Author: Judd Hollander, MD (@juddhollander) // Edited by: Alex Koyfman, MD (@EMHighAK) and Brit Long, MD (@long_brit)

Welcome back to The EM Thinker series! Today, we have the privilege of hosting thoughts from Judd Hollander, or ‘Hollanderisms’.


1) Sick or not sick. That is the question. Every blog about emergency medicine should begin with that statement.

2) Have your head (and your body) in the ED when you are in the ED. When you have non-clinical responsibilities, they should only happen during non-clinical times. Patients count on you to have a clear head and have it near them.

3) Only do if-then tests. If both a positive and negative test lead to the same next step, skip the test. If you are getting a CT on a stable patient and aren’t going to skip it regardless of the ultrasound results, that time (and money) is better spent seeing the next patient, rather than getting the ultrasound on this one.

4) Procedures are fun but not without risk. If your patient doesn’t need a central line don’t be spending time and associated risks putting one in.

5) You cannot do everything for everybody. That includes patients as well as consulting or admitting teams. When you have to choose between competing priorities, make sure the patients always win, including those in the waiting room. Manage the whole ED. Do what you need to, then move on to the next patient.

6) Sometimes the simplest things are the things that have the largest impact. The 2cm facial laceration that you squeeze in between patients stays with that patient for the rest of their life. Every day, every time they look in the mirror, every time someone else looks at them.

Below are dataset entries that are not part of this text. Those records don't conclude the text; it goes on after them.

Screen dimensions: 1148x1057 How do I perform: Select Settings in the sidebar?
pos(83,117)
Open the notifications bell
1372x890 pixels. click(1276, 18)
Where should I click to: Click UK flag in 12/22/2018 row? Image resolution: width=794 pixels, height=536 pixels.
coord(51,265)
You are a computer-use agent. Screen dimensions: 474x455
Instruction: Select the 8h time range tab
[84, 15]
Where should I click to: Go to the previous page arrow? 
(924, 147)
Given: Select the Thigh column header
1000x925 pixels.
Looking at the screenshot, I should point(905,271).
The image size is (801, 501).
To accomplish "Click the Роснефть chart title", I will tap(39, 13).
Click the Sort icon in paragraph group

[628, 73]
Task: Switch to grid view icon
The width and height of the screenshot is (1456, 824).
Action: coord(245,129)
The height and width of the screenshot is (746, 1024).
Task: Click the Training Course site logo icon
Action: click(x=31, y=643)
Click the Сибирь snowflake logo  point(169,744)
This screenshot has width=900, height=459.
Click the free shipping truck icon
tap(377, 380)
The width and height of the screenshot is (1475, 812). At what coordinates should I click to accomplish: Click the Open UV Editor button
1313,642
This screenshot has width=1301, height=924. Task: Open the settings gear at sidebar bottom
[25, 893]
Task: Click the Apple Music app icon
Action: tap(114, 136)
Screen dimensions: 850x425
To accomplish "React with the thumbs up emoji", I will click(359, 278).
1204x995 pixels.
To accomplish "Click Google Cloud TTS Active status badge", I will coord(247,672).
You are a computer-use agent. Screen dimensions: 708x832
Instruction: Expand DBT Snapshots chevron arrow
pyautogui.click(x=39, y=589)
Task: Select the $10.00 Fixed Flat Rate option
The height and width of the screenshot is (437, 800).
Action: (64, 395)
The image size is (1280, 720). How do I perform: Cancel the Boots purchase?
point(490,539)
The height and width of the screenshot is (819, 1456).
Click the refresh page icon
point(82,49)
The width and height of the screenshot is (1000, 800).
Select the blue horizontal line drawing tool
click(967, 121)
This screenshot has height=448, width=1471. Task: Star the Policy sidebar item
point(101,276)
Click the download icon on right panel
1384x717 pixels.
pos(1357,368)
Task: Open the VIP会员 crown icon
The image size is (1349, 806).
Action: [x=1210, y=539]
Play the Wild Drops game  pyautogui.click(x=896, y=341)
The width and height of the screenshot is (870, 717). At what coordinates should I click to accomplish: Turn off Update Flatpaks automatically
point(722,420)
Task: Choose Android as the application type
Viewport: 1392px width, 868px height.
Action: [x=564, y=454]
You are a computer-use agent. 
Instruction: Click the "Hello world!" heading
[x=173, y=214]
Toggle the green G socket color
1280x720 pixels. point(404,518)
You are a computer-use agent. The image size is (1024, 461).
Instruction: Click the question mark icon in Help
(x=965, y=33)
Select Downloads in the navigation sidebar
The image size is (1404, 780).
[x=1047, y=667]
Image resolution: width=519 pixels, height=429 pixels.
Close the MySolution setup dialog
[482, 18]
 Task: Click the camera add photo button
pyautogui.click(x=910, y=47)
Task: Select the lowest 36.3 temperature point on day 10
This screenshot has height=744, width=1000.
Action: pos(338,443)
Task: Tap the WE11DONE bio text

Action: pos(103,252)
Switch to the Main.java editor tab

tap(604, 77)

7) Get patients naked. See their skin. Sometimes you find surprises. Picked up 4 petechiae on an ankle in someone with epigastric pain – no fever, no headache. Turns out they evolved to being clear cut meningitis. Luckily hadn’t discharged her due to the skin findings. Those surprises sometimes save lives.

8) Don’t make up diagnoses. If you aren’t 100% sure, send them home without a diagnosis. The diagnosis lives in the medical record forever and will stop other people from thinking further about these symptoms. It’s diarrhea – not gastroenteritis. It might just be Crohn’s. Keep the door open.

9) Our job is not to make the diagnosis – it is to determine the next action and make sure we don’t miss a critical step. We don’t always know what’s wrong, but we should know whether a test is needed, what test is needed, whether a consult is needed or whether the patient can be referred safely for outpatient care.